70% dos brasileiros acreditam que a Copa aproxima pessoas com visões políticas opostas. 9 em cada 10 veem o Mundial como momento de união nacional.
Esses números, do Instituto Locomotiva, divulgados em junho de 2026, revelam algo que o debate político ignora: a polarização não é o estado natural do brasileiro. É o produto de um sistema que substituiu gestão por confronto permanente.
Quando há um resultado concreto para torcer junto, a divisão some. O problema é que resultado concreto no cotidiano, ônibus que chega, hospital que funciona, rua que não alaga, não aparece com a mesma frequência que a briga ideológica.

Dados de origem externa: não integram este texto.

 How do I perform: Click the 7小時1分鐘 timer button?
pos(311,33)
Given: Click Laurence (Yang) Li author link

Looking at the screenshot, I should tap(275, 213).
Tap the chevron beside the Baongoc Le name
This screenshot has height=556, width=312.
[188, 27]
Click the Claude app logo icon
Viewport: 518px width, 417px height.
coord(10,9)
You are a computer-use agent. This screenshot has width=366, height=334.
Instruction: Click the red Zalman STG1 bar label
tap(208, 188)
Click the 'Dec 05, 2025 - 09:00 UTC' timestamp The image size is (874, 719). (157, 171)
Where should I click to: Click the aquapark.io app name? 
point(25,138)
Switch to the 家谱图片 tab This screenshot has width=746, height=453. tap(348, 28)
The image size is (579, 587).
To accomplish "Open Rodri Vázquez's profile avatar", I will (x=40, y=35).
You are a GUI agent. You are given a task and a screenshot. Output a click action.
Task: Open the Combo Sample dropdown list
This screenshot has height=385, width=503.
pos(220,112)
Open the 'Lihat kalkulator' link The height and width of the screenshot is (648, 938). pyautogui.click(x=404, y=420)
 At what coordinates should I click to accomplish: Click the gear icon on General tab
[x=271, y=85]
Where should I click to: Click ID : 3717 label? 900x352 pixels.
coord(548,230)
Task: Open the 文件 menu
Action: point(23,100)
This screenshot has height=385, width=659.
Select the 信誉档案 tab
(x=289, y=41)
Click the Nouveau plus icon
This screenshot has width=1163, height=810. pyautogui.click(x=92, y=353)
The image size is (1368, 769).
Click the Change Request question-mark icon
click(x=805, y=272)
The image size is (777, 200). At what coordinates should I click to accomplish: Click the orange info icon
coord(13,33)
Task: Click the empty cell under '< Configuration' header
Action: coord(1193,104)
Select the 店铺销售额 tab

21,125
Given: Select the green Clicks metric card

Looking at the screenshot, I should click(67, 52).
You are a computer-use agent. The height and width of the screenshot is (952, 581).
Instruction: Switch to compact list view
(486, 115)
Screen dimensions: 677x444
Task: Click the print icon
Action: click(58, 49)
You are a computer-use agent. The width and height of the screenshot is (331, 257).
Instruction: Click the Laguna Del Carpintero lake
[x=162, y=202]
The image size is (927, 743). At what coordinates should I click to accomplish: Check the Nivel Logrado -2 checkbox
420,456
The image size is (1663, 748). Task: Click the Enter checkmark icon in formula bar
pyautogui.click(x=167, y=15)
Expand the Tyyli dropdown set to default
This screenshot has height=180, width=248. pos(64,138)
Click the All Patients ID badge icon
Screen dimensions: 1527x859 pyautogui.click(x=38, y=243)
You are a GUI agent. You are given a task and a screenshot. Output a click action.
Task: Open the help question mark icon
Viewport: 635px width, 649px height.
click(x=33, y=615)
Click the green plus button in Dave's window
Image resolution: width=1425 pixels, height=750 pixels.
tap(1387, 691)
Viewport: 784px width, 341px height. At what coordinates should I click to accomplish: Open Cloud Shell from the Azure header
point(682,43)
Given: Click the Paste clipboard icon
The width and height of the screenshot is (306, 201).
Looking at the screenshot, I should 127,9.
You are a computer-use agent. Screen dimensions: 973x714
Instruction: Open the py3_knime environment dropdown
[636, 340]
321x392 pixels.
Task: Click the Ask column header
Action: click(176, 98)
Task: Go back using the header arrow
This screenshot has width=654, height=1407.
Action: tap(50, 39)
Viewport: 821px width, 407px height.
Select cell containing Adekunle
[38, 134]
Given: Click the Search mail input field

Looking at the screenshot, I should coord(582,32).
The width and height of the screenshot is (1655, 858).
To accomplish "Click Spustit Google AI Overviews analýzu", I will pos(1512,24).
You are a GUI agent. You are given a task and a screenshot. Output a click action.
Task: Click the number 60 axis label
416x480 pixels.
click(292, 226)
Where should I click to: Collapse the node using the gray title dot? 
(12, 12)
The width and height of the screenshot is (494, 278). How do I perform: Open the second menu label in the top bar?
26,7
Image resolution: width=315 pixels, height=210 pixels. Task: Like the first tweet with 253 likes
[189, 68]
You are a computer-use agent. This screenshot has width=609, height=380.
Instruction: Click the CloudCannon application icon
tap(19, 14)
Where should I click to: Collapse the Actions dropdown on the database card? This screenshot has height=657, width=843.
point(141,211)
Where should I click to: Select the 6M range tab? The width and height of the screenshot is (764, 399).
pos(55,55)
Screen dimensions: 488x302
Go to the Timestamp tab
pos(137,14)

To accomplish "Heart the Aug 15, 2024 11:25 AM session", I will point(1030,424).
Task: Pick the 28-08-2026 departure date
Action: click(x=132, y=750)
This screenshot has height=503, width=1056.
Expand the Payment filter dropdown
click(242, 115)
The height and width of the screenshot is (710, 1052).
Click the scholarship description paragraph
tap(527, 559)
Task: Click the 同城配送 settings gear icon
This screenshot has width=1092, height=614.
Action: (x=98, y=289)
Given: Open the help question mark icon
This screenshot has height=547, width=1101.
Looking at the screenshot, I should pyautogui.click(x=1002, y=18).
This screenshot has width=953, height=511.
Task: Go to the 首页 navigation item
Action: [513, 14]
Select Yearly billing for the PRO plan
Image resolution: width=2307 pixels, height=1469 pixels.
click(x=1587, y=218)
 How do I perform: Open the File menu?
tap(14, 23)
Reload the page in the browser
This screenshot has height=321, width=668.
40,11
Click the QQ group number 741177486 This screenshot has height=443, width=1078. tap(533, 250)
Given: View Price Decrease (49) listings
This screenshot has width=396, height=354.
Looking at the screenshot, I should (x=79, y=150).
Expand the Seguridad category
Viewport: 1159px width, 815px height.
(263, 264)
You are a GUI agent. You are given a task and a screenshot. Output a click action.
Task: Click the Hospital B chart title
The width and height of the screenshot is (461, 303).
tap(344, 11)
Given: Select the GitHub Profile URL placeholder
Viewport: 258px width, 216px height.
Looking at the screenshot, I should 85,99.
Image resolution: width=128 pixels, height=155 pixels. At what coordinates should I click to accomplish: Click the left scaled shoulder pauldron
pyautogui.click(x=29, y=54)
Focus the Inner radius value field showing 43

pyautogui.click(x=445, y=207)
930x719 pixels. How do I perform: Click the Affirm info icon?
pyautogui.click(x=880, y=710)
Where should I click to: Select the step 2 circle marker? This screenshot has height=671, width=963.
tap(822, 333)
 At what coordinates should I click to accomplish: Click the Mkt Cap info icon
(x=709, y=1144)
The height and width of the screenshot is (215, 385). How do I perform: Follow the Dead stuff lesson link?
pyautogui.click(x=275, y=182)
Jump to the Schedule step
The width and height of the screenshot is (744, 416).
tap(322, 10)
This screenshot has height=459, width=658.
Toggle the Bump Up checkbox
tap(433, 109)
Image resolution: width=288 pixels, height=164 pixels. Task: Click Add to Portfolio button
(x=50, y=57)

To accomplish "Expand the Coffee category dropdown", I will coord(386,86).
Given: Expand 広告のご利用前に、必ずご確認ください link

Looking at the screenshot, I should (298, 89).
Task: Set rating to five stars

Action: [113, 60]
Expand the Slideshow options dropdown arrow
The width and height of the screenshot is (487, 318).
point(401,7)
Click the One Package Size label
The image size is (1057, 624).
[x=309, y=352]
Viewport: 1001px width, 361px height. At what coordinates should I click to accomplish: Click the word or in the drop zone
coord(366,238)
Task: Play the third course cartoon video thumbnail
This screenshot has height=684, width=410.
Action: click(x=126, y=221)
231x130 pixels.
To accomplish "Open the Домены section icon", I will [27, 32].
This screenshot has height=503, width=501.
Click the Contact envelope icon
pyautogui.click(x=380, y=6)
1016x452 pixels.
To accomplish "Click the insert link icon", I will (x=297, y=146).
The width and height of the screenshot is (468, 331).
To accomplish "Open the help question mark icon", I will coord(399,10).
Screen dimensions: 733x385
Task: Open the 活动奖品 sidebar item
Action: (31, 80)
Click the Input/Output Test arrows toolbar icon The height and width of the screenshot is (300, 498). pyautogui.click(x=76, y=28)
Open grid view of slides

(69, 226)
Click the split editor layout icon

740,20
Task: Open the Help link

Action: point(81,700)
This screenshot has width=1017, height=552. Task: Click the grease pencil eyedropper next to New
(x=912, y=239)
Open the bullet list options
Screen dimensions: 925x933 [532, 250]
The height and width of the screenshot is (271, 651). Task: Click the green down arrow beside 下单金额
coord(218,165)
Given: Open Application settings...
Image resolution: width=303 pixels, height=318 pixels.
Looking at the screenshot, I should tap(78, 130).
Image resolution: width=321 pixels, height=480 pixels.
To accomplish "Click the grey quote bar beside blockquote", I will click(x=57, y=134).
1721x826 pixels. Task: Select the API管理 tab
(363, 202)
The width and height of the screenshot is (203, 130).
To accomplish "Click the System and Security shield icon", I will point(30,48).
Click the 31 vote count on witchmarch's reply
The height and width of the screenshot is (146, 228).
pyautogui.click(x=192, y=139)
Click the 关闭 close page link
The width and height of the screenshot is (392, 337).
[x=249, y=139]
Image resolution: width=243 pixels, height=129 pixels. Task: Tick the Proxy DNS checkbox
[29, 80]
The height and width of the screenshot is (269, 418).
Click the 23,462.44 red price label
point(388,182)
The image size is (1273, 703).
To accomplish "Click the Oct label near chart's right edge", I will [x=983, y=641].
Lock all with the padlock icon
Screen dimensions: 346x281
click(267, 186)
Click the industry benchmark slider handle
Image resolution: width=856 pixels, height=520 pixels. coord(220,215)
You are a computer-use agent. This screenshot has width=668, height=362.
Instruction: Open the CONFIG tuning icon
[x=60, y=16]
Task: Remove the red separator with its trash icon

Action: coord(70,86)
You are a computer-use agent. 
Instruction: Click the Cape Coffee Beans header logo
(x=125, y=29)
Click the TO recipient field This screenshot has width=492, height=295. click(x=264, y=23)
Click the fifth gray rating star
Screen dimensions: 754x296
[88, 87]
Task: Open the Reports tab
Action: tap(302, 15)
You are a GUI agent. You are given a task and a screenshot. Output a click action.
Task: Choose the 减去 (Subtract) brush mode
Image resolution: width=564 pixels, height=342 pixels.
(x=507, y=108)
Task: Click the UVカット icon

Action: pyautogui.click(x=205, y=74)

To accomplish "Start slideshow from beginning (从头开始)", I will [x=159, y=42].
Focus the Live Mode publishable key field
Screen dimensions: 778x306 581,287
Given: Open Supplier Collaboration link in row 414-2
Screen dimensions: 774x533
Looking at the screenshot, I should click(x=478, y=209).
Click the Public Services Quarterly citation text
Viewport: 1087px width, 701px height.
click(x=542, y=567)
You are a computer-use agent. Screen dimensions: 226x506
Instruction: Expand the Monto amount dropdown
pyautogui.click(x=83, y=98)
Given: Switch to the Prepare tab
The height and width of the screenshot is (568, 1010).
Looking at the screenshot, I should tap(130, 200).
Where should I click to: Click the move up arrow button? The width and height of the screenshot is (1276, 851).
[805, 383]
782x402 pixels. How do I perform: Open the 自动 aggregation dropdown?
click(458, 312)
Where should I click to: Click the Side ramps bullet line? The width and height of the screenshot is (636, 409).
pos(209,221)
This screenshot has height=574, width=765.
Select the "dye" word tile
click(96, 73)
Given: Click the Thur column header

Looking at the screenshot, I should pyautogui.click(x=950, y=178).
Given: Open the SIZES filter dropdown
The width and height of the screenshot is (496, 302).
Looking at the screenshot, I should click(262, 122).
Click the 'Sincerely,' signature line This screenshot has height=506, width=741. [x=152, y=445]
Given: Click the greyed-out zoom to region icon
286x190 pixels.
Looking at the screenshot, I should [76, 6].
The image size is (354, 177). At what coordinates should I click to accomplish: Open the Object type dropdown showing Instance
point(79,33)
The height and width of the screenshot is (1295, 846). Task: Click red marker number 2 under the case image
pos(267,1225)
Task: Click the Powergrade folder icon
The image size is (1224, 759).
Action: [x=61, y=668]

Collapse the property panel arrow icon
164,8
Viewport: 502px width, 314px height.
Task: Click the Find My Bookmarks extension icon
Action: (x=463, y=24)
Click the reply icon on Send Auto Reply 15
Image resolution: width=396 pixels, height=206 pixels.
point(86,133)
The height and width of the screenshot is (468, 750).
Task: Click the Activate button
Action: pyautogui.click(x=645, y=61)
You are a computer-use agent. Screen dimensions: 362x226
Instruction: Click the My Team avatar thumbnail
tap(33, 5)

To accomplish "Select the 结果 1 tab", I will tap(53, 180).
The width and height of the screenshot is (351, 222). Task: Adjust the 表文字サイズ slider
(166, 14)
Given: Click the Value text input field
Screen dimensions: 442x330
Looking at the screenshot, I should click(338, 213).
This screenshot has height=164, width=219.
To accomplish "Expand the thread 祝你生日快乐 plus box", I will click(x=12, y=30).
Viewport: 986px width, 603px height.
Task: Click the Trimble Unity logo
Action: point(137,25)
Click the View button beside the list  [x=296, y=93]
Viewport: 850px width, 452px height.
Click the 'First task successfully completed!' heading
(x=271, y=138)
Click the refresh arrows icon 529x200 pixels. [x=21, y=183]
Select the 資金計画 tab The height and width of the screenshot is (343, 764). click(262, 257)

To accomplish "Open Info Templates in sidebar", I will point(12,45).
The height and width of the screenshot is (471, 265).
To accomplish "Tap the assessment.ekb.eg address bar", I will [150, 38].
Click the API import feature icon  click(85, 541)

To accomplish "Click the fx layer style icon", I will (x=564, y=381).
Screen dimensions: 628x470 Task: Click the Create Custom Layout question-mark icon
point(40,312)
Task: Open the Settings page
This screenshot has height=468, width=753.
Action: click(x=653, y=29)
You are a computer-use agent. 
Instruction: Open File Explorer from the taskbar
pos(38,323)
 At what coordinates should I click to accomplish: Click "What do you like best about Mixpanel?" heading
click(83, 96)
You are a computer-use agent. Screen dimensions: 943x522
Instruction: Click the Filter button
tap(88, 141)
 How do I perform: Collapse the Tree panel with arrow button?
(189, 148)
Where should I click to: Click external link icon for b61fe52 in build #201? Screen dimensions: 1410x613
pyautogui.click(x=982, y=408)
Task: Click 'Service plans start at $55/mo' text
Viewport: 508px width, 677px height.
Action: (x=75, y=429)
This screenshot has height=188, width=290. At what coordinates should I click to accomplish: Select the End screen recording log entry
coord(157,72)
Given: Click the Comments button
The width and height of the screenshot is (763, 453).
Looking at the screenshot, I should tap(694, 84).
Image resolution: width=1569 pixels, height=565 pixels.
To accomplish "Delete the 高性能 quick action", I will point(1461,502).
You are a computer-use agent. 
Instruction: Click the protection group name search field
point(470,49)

A população não quer escolher entre dois extremos. Ela quer que o serviço funcione. Quer que a escola do filho esteja aberta. Quer sair de casa e voltar.
A Copa mostra o que é possível quando há um objetivo claro e um prazo real. A questão é por que esse padrão não se aplica à gestão pública.
Eu passei mais de 30 anos dentro de organizações onde o objetivo era simples: entregar resultado. Aprendi que quando a meta é clara e a responsabilidade é de alguém, as pessoas se alinham. Quando não é, o que sobra é disputa.
O Brasil não precisa de menos debate. Precisa de mais gestão.